According to the label it's by Rubashkin, in Postville, Iowa. Now Iowa is about hip-deep in pig manure and is the last place to expect a Kosher butcher operation, but it's evidently there because GLATT KOSHER is stamped across all the Rubashkin products in the case. The Place offers a choice of brisket pastrami and shoulder pastrami; this time I had the brisket but will try the shoulder next visit. It was served on rye, warm, very lean, sliced thin, piled 1" thick, mustard on the side. The flavor of the meat was ~90% of the Carnegie/Stage genre, and the equal of Katz's and 2d Avenue. $7.95, and it leaves DZ, Elijah, and Milton gasping on the sidelines.

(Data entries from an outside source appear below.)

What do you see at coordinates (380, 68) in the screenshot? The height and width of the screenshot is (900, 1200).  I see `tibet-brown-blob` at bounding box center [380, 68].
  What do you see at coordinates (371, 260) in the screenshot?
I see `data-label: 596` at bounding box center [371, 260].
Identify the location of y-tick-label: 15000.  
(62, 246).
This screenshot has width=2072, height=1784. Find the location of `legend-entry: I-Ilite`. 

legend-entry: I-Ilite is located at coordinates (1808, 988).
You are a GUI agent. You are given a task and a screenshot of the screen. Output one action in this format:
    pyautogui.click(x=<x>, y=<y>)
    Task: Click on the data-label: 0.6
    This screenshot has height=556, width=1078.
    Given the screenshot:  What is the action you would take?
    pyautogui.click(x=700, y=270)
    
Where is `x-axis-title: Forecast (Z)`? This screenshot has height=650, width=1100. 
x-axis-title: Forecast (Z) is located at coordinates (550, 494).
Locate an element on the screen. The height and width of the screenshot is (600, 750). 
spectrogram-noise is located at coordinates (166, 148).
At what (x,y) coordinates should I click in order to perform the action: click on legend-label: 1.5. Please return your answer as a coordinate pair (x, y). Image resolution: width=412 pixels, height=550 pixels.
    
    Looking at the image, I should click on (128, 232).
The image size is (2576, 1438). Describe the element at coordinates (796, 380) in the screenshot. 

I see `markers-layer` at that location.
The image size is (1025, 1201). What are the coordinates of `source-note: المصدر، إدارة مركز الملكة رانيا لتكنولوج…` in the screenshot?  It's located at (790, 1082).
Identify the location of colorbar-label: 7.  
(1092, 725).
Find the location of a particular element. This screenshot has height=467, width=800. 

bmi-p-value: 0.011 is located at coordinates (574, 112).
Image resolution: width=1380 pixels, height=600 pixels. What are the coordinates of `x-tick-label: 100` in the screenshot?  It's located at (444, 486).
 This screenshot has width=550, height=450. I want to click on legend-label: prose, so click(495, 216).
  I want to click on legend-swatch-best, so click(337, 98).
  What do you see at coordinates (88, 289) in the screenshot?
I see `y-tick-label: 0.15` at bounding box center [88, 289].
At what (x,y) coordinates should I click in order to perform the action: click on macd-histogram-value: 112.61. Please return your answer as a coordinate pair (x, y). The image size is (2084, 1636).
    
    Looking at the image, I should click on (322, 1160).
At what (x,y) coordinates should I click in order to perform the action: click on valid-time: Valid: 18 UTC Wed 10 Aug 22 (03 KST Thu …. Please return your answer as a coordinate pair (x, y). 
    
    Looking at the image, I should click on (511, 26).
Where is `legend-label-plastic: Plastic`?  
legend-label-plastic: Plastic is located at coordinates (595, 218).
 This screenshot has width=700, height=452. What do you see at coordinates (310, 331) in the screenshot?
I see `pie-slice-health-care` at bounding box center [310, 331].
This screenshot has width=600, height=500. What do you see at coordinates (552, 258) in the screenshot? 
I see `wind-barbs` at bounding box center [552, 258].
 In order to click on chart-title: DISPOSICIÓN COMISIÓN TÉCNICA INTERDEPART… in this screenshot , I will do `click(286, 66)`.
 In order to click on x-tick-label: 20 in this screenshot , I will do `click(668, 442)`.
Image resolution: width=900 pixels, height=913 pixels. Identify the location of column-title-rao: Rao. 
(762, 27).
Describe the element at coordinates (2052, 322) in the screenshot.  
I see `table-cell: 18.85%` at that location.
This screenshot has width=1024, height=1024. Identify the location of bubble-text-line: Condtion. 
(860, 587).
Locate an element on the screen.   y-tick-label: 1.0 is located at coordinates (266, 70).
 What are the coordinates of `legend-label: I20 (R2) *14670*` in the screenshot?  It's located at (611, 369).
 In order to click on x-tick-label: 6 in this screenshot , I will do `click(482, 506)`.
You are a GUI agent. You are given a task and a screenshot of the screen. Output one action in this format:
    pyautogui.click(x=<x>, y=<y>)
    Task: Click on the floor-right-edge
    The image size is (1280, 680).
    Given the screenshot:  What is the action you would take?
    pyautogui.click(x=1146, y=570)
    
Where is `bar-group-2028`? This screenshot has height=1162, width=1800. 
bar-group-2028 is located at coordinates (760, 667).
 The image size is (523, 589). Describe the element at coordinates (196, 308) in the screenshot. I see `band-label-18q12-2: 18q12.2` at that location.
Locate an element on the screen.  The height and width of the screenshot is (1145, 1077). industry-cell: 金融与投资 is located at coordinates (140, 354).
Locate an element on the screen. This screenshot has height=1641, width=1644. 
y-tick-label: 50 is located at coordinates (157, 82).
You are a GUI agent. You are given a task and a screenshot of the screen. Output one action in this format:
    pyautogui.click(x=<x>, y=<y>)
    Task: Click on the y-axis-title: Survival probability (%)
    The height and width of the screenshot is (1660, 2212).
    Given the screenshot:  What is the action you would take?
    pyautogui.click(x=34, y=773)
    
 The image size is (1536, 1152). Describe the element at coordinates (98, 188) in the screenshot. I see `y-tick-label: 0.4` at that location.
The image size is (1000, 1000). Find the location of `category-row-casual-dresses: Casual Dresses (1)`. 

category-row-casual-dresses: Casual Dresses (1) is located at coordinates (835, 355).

The best in town in my wife's opinion, and judging by the one bite she would give me, I agree. They make it on-site: through the glass we saw a new supply being "built" on the vertical spit - sliced turkey and lamb, with sprinkles of spices between layers. The flavor was wonderful and somehow different, and after years at Aladdin and Falafel King (now Garden Grill), I wonder if 'kosher' has anything to do with that. $5.95.

Spicy, served with hot pita, delicious. Just the right smoky and peppery flavor, and plenty of it. $3.95

There evidently is no such word in hebrew. There's a meat counter, a few booths, some tables, all at one end of a small market, with supplies stacked on shelves on the walls. Clean and comfortable, but not special in any way. The chairs look like an afterthought - they belong in Italian fine-dining. The whole thing is brand new and still has rough spots, but the food is why we went and there was nothing lacking in that department.

Struggling but eager.

Food: 9 out of 10
Ambience: 4 at best
Service: 7 but should improve
Value: 9
Interest: 10
We'll be back despite the neighborhood.

About the menu:
We don't look for kosher food, but are always interested in new things and after a friend mentioned this spot we went (far) out of our way to try it.
We will definitely be back because the menu includes kabobs, steaks, fish, chicken, schnitzel, and vegetarian dishes - plus lots of salads and pita sandwiches. Really an aggressive array of interesting food.

The market has things we've never seen before, so we shopped on the way out and really scored!